### Exercise instructions
Repeat word for word everything from the line containing "The width and height of the screenshot is (1468, 757)." down to the line containing "coord(20,31)", both of those lines included, and nothing from the other items.

## Start

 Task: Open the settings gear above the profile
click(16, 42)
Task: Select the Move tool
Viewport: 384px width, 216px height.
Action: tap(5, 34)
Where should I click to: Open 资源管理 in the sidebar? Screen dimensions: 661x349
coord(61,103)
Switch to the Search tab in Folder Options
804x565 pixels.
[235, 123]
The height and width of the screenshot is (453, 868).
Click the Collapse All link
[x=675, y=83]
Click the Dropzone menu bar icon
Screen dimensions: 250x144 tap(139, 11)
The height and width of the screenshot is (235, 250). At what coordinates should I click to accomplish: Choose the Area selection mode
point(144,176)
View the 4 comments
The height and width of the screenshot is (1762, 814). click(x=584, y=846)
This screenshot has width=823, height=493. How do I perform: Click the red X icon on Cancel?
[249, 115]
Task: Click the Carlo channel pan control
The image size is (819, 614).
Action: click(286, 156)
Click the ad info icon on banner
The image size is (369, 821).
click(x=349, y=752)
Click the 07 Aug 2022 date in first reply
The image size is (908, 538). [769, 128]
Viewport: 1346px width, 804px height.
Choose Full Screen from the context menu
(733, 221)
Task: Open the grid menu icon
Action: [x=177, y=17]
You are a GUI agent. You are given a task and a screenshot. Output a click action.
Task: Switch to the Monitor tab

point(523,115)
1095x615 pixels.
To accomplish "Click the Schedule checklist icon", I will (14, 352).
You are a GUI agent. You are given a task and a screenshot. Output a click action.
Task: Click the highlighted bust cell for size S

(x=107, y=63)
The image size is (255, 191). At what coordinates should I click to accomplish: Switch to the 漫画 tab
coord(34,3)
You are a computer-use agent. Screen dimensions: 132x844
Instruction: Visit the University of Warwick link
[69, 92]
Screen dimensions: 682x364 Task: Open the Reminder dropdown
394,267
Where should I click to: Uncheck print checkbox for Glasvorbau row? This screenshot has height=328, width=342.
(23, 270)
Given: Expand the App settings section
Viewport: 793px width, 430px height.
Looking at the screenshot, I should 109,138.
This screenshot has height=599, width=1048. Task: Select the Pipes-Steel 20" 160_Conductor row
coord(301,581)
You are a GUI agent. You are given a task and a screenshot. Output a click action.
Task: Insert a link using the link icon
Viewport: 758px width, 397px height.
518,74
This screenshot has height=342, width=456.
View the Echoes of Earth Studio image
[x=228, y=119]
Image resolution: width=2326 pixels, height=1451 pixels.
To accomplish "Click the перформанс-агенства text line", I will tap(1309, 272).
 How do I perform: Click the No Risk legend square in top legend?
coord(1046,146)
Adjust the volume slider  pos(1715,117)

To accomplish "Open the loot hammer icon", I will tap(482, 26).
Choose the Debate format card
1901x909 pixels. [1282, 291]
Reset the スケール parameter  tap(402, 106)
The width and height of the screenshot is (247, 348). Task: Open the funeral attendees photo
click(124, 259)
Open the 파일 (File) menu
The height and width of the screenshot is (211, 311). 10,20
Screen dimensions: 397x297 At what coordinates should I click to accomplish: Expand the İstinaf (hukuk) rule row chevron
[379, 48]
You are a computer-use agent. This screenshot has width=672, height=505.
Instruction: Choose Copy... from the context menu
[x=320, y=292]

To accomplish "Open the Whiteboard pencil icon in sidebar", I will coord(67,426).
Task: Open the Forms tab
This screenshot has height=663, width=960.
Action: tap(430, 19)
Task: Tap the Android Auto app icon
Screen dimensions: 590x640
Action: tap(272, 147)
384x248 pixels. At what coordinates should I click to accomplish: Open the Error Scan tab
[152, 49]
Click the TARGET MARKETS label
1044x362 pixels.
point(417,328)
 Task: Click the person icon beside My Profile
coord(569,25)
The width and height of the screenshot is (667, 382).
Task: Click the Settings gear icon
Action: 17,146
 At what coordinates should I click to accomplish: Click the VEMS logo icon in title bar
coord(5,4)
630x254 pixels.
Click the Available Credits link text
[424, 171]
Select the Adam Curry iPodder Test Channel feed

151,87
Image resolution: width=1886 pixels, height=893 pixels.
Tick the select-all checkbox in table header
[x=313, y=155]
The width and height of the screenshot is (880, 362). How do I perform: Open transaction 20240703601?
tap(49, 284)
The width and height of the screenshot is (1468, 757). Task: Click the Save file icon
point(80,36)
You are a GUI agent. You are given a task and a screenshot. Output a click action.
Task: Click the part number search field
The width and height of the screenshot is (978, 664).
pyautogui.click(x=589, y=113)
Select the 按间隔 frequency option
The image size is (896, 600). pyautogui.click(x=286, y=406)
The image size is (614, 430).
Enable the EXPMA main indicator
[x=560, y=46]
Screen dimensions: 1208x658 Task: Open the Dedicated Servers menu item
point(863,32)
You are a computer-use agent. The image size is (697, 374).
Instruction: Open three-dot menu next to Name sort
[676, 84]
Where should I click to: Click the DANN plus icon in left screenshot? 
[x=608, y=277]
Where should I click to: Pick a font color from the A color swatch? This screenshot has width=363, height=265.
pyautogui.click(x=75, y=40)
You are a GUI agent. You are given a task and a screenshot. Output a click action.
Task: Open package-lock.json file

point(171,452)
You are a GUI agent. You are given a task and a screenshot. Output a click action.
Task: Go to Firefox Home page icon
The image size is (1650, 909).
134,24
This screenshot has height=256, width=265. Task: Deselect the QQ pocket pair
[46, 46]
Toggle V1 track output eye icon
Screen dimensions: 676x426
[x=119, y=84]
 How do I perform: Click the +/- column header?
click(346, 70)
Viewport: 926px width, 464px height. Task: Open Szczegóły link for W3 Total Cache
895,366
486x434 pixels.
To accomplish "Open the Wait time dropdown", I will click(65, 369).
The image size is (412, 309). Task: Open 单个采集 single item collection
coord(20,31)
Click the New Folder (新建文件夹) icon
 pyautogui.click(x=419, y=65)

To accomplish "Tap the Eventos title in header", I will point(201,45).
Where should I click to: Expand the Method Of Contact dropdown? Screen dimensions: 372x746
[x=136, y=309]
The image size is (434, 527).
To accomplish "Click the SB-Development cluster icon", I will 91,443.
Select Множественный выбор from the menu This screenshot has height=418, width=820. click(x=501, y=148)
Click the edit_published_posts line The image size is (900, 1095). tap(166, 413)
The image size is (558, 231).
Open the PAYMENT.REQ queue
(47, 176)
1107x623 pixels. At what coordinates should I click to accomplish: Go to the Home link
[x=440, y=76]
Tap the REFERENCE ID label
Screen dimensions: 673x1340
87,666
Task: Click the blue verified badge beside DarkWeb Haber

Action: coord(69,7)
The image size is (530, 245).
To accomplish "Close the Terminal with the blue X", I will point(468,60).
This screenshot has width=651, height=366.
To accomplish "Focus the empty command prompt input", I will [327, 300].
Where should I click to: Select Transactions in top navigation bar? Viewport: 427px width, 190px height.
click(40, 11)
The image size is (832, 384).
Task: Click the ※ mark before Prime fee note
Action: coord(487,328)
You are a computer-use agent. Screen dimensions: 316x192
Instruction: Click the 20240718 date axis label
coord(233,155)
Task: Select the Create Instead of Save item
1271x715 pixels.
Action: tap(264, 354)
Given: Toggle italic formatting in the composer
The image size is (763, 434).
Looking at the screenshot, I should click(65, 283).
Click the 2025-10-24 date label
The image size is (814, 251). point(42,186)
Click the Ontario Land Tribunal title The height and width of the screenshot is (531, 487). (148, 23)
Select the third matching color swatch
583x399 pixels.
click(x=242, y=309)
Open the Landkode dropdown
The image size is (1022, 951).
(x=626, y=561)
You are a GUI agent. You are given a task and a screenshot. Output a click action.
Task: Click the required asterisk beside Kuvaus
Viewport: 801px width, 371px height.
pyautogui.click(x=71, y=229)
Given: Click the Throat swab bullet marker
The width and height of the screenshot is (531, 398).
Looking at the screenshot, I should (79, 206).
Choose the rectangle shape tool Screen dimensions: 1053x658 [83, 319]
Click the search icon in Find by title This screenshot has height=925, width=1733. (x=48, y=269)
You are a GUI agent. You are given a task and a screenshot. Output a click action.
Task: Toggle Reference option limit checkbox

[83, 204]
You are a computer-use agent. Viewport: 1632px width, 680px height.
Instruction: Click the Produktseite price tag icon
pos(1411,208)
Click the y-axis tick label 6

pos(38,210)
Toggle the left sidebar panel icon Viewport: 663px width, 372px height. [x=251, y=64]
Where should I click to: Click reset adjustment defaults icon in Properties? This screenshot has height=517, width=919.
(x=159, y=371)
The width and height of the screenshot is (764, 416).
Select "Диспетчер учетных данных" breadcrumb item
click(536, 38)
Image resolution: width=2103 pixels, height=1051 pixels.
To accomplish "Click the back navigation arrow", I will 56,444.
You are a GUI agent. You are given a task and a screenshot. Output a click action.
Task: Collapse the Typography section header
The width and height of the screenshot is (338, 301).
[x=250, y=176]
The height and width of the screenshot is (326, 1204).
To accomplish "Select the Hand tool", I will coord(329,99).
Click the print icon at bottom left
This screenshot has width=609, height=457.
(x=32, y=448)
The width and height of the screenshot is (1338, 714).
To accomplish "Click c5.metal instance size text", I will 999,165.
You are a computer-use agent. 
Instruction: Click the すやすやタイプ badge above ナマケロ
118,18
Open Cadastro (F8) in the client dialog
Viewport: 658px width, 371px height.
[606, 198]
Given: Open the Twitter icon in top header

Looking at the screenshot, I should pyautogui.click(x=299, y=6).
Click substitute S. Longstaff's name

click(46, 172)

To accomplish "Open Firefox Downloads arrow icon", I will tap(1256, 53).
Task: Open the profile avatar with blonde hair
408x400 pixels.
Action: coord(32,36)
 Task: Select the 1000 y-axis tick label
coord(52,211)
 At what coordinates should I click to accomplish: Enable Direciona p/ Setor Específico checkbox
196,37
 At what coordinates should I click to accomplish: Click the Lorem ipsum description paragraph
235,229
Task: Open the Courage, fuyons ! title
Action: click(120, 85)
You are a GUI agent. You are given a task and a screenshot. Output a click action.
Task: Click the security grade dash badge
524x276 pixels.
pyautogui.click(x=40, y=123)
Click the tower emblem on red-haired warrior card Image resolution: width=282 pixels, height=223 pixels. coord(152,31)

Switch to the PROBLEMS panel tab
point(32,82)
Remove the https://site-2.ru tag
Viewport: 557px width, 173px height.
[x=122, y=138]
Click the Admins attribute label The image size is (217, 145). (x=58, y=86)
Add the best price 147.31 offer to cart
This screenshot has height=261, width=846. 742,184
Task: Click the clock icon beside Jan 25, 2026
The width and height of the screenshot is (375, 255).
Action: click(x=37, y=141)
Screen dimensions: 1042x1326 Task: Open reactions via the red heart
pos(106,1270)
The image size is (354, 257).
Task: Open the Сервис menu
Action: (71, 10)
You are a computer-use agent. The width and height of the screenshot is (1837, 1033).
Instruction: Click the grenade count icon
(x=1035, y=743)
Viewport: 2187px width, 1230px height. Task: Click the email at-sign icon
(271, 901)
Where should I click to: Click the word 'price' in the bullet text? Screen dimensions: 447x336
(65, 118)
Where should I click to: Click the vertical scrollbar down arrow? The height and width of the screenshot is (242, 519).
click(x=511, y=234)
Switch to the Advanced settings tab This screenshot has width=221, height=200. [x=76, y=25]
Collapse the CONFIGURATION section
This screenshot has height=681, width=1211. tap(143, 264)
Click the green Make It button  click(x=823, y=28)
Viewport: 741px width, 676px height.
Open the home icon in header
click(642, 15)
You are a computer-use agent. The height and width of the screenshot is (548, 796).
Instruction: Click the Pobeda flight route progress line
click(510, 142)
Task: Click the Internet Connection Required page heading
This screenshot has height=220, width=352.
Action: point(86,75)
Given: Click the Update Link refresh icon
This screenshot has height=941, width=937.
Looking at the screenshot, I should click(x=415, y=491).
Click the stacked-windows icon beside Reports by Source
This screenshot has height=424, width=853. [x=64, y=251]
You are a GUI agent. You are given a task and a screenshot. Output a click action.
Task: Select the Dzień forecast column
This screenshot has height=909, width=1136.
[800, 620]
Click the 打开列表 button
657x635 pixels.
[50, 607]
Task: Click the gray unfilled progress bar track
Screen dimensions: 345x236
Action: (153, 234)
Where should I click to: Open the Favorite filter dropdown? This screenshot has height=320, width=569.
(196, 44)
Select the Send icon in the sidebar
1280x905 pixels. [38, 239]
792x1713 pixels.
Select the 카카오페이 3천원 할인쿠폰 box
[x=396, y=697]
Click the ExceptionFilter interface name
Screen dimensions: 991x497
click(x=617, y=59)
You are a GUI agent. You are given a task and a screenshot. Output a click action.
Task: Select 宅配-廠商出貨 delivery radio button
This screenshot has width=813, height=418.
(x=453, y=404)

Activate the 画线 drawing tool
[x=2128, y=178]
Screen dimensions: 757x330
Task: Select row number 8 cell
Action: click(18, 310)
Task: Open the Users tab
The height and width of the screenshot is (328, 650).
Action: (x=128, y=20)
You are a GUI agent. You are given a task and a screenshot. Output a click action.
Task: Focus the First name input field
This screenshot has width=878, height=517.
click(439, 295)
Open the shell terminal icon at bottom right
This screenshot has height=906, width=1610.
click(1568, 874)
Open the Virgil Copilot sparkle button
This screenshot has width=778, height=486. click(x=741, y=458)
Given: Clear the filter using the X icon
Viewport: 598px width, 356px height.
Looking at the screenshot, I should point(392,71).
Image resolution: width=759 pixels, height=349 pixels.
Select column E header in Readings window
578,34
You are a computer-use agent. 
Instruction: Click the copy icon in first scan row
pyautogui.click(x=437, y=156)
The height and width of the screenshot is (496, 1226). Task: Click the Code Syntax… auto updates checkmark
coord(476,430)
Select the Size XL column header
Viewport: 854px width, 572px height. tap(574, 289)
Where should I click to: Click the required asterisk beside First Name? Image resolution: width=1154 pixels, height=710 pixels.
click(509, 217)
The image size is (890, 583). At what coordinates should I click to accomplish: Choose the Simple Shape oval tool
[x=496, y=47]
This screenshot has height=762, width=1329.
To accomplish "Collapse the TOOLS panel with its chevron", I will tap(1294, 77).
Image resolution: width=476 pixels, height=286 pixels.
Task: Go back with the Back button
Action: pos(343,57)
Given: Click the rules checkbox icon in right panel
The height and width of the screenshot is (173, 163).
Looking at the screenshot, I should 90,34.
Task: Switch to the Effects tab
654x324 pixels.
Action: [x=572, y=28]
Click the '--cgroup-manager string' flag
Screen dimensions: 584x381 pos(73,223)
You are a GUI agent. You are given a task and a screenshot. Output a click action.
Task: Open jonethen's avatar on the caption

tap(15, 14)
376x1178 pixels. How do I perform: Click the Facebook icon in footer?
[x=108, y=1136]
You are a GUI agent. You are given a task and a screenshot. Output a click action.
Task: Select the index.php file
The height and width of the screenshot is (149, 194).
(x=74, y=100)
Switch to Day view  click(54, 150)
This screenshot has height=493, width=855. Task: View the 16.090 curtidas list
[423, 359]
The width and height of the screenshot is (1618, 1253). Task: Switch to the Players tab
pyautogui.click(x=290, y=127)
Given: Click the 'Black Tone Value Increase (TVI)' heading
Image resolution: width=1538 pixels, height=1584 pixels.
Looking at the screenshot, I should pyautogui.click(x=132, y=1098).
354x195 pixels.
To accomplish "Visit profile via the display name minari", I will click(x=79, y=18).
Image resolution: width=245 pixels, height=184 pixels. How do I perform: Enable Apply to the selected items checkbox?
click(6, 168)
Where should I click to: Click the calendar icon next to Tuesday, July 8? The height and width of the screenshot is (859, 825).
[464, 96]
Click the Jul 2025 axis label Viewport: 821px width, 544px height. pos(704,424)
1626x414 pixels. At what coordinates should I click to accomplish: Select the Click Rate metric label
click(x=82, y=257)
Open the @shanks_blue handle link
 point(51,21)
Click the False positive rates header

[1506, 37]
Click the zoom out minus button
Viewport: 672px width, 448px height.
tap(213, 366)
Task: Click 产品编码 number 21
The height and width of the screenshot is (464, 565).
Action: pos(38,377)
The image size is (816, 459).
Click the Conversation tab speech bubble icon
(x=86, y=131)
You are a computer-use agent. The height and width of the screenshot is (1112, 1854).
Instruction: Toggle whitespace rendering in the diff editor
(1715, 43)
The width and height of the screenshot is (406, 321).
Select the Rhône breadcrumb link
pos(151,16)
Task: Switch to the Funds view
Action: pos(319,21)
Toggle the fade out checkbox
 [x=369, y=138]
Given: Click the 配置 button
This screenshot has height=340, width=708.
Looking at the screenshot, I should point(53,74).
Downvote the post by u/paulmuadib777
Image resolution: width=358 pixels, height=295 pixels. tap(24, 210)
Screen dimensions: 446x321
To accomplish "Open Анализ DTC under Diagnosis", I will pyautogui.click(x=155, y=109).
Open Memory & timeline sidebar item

## End

### Answer to the task
The width and height of the screenshot is (1468, 757). Task: Click the Save file icon
point(80,36)
You are a GUI agent. You are given a task and a screenshot. Output a click action.
Task: Click the part number search field
The width and height of the screenshot is (978, 664).
pyautogui.click(x=589, y=113)
Select the 按间隔 frequency option
The image size is (896, 600). pyautogui.click(x=286, y=406)
The image size is (614, 430).
Enable the EXPMA main indicator
[x=560, y=46]
Screen dimensions: 1208x658 Task: Open the Dedicated Servers menu item
point(863,32)
You are a computer-use agent. The image size is (697, 374).
Instruction: Open three-dot menu next to Name sort
[676, 84]
Where should I click to: Click the DANN plus icon in left screenshot? 
[x=608, y=277]
Where should I click to: Pick a font color from the A color swatch? This screenshot has width=363, height=265.
pyautogui.click(x=75, y=40)
You are a GUI agent. You are given a task and a screenshot. Output a click action.
Task: Open package-lock.json file

point(171,452)
You are a GUI agent. You are given a task and a screenshot. Output a click action.
Task: Go to Firefox Home page icon
The image size is (1650, 909).
134,24
This screenshot has height=256, width=265. Task: Deselect the QQ pocket pair
[46, 46]
Toggle V1 track output eye icon
Screen dimensions: 676x426
[x=119, y=84]
 How do I perform: Click the +/- column header?
click(346, 70)
Viewport: 926px width, 464px height. Task: Open Szczegóły link for W3 Total Cache
895,366
486x434 pixels.
To accomplish "Open the Wait time dropdown", I will click(65, 369).
The image size is (412, 309). Task: Open 单个采集 single item collection
coord(20,31)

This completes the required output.